**About this exercise:** Look for the word "computer" in the entries below, then copy every line that has it.

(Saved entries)
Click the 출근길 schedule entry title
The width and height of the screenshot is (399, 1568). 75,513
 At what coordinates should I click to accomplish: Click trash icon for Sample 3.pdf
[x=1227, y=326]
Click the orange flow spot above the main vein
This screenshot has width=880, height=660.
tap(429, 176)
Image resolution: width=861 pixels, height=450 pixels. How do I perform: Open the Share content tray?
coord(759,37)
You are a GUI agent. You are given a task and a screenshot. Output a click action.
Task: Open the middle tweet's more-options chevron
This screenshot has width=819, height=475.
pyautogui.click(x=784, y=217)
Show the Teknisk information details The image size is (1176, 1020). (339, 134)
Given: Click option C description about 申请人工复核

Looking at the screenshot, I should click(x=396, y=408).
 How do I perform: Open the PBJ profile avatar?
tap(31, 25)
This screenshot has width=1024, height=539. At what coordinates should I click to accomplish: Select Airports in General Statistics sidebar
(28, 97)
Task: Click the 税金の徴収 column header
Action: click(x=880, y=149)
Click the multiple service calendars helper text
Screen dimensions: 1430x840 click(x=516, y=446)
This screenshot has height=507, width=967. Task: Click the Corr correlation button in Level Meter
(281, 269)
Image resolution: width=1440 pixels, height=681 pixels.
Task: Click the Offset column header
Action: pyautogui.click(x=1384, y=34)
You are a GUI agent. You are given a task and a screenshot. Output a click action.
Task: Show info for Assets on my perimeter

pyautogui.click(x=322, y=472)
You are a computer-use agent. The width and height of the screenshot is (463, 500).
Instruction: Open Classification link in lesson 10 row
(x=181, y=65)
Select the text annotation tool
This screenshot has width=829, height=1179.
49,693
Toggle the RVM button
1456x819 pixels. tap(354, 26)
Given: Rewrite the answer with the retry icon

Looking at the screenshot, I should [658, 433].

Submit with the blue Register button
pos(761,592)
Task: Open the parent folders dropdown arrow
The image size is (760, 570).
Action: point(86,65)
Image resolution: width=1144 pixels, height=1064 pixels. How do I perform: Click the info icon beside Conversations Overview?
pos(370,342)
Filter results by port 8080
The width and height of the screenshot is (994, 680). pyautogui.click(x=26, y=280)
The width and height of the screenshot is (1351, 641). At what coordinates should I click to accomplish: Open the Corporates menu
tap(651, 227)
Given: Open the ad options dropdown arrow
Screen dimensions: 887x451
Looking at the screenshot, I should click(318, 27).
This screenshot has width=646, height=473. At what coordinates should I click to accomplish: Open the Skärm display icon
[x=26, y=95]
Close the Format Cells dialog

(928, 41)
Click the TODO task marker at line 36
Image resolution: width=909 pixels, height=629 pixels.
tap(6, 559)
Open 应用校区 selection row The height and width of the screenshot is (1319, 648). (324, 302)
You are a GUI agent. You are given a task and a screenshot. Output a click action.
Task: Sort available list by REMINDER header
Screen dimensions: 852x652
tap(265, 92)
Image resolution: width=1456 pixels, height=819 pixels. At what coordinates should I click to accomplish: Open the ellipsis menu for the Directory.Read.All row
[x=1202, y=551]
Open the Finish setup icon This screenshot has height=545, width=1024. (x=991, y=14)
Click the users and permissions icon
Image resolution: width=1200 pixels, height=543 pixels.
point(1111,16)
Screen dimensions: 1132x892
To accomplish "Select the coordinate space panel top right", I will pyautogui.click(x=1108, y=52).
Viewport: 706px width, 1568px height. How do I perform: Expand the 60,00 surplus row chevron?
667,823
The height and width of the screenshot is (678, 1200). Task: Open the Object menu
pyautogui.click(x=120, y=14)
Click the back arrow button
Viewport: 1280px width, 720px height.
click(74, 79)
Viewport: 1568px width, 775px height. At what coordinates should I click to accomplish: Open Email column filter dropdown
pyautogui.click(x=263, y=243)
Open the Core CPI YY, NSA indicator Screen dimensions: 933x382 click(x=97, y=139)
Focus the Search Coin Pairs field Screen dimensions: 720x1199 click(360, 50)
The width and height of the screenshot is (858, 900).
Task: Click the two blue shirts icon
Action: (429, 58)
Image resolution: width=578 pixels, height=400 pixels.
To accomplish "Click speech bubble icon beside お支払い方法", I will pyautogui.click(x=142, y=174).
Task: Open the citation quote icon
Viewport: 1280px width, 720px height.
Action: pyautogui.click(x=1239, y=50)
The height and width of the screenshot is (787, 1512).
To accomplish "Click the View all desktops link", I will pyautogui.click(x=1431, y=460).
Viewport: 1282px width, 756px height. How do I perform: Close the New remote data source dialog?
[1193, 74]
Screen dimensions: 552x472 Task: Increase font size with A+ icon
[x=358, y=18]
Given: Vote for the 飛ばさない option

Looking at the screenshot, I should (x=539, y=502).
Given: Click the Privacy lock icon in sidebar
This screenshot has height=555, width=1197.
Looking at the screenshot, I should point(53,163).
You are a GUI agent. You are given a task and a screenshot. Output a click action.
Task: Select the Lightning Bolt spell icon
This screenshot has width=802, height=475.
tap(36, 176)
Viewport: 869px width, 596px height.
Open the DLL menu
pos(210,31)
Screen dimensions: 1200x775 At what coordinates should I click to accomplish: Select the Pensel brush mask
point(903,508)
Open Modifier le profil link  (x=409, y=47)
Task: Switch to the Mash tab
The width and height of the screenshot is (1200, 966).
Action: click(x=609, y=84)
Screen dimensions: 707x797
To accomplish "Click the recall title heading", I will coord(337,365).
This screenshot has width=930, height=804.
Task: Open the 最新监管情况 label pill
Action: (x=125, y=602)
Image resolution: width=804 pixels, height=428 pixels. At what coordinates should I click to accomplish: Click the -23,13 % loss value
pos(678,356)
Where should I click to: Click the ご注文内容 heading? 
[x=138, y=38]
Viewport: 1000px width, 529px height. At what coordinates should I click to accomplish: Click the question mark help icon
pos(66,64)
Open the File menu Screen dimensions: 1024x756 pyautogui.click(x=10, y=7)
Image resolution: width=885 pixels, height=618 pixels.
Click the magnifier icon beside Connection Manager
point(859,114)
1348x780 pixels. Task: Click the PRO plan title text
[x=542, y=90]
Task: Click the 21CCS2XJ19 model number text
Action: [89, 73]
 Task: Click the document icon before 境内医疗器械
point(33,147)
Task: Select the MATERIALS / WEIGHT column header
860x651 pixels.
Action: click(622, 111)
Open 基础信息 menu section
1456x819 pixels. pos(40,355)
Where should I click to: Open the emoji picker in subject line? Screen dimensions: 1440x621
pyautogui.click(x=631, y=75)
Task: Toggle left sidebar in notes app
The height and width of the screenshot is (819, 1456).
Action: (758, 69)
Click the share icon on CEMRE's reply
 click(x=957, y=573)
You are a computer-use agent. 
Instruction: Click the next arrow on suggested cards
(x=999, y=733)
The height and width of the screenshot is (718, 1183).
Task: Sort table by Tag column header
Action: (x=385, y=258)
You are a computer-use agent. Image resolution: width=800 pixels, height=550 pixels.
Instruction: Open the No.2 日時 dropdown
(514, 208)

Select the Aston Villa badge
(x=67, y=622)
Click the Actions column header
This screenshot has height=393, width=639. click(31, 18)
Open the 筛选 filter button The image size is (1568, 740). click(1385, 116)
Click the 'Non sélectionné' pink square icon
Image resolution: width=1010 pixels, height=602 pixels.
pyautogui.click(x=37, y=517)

**Answer to this exercise:**
You are a computer-use agent. The width and height of the screenshot is (463, 500).
You are a computer-use agent. 
You are a computer-use agent. Image resolution: width=800 pixels, height=550 pixels.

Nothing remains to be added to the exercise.